That night turned out to be one of the most romantic, passionate and extended times of lovemaking we had ever had in our lives. I was still smiling about it so much the next morning that I had to stop and take a picture of the bed where we slept, with the sheets still rumpled and tangled from our wonderful night before.

As we drove out of the hotel parking lot that morning, I couldn’t help but remember one of the dreams I had back when I was still single and living in Houston, Texas. 

It was the year before Noël and I were married—and we weren’t even dating at the time—and I had seen a picture in a magazine of a new hotel that had just opened at Disney World in Florida, the Grand Floridian. I was so taken by that picture of the hotel that I wished I could go there someday. But not right then. Not while I was still single! I wanted to go there when I could spend a whole day riding the rides with the woman I loved, then spend the whole night making love with her in our hotel room, with visions of fireworks dancing in our heads.

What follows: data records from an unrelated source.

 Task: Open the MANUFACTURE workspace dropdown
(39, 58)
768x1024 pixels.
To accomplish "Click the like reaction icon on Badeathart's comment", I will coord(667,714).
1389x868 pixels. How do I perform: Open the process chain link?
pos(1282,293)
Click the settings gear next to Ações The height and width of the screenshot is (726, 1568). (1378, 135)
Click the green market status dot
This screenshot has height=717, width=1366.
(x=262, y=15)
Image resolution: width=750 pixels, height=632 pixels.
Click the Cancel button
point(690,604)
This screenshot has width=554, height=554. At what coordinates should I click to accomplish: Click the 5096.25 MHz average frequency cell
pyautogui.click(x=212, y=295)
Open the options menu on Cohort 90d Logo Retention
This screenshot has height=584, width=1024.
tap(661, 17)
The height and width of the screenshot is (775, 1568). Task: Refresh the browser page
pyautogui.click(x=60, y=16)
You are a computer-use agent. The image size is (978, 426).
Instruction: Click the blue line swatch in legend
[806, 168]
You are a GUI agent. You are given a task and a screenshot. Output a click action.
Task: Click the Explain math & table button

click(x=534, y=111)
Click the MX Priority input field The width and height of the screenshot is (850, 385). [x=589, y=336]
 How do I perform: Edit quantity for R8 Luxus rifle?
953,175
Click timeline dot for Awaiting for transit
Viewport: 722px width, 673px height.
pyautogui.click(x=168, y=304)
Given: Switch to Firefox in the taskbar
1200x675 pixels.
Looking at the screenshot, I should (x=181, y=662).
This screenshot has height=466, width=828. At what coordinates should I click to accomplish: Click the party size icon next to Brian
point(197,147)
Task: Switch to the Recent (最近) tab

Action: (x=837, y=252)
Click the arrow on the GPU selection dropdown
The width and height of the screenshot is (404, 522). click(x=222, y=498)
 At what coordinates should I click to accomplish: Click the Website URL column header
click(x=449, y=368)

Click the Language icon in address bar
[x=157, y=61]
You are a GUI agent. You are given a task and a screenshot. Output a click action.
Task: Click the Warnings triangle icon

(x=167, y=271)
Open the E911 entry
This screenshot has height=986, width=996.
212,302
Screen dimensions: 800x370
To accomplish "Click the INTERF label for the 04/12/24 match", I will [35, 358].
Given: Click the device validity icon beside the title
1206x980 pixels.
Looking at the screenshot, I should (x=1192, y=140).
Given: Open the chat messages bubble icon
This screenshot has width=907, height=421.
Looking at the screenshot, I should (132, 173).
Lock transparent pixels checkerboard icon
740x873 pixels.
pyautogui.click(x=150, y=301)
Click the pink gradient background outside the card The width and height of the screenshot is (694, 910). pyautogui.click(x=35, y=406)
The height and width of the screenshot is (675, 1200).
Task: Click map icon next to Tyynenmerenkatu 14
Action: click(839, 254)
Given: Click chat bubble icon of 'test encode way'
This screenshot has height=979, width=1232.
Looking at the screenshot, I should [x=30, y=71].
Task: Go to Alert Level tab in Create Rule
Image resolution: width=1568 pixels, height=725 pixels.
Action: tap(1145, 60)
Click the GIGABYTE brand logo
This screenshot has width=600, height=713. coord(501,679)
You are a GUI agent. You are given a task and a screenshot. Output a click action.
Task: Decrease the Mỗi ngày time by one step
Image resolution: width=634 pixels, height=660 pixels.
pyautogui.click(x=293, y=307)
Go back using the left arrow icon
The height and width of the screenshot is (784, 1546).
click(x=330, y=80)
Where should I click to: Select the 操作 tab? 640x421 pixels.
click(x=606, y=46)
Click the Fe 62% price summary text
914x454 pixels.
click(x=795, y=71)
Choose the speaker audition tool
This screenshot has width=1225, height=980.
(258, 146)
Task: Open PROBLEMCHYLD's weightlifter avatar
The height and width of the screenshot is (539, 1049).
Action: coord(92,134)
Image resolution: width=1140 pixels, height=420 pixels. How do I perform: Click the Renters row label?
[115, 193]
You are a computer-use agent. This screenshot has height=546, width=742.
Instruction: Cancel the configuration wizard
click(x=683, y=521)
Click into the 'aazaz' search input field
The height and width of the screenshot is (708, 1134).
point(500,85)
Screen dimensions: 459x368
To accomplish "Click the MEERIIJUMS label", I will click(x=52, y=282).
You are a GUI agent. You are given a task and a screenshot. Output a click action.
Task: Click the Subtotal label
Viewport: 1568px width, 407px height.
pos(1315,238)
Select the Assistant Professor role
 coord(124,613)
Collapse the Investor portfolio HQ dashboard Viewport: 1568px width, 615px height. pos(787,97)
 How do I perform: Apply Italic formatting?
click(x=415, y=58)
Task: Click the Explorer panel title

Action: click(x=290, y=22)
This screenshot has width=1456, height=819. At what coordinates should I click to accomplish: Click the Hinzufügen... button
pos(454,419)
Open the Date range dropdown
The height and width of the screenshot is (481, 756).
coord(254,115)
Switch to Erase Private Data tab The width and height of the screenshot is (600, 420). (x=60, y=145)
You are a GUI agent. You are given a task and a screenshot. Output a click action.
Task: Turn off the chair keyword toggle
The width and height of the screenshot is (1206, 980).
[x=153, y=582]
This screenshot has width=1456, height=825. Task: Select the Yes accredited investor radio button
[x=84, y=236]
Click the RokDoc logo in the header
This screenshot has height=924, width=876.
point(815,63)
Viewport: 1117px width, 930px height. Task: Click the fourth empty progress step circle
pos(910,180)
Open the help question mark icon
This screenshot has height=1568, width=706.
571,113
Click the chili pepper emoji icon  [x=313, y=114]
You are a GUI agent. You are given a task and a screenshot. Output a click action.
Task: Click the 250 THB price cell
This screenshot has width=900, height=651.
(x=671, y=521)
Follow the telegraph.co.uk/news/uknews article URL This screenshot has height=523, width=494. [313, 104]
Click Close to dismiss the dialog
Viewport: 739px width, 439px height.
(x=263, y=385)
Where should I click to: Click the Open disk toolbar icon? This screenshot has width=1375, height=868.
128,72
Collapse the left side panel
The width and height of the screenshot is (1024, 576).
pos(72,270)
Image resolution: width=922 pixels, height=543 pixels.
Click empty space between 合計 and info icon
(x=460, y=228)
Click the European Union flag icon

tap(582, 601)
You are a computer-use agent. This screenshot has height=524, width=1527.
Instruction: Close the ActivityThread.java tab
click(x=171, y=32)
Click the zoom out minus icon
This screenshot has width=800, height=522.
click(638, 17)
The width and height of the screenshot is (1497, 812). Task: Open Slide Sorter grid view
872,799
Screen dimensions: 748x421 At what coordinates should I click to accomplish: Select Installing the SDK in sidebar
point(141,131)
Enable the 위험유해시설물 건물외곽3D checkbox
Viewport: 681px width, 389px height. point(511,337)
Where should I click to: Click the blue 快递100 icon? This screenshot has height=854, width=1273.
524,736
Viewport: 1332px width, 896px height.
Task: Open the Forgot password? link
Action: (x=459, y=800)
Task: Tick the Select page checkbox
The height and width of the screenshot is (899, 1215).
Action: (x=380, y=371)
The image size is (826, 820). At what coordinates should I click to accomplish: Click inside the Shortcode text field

After Noël and I got married, we did get to go with our kids to Disney World in Florida and Disneyland in California (although we never stayed at the Grand Floridian, as the rooms started at $500 a night!). But out of all those visits, none were as special as that night in California. It was better than I had ever pictured back when I was single, because the picture now included my sensational wife, Noël. 

As I drove away from the hotel, I couldn’t believe how blessed I was to get to live out my dreams with her—even my Disney dreams—spending a whole day riding the rides with the woman I loved, and spending the whole night making love with her in our hotel room, with visions of fireworks dancing in our heads. 

God had given us our own special “happily ever after.” 

In the movie, The Fault in Our Stars, the main character, Hazel, who was fighting a battle with cancer, described something known as the Last Good Day, “that day when it seems like the inexorable decline has suddenly plateaued, when the pain is just for a minute bearable.” She continued:

“The problem of course, is that there’s no way of knowing that your last good day is your last good day. At the time, it’s just another decent day.”

For Noël and me, that impromptu day and night at Disneyland was extraordinary in some ways, but in terms of Noël’s health, it was “just another decent day.”

While Noël still had a few more “Last Good Days” after that, that day at Disneyland was one of them. 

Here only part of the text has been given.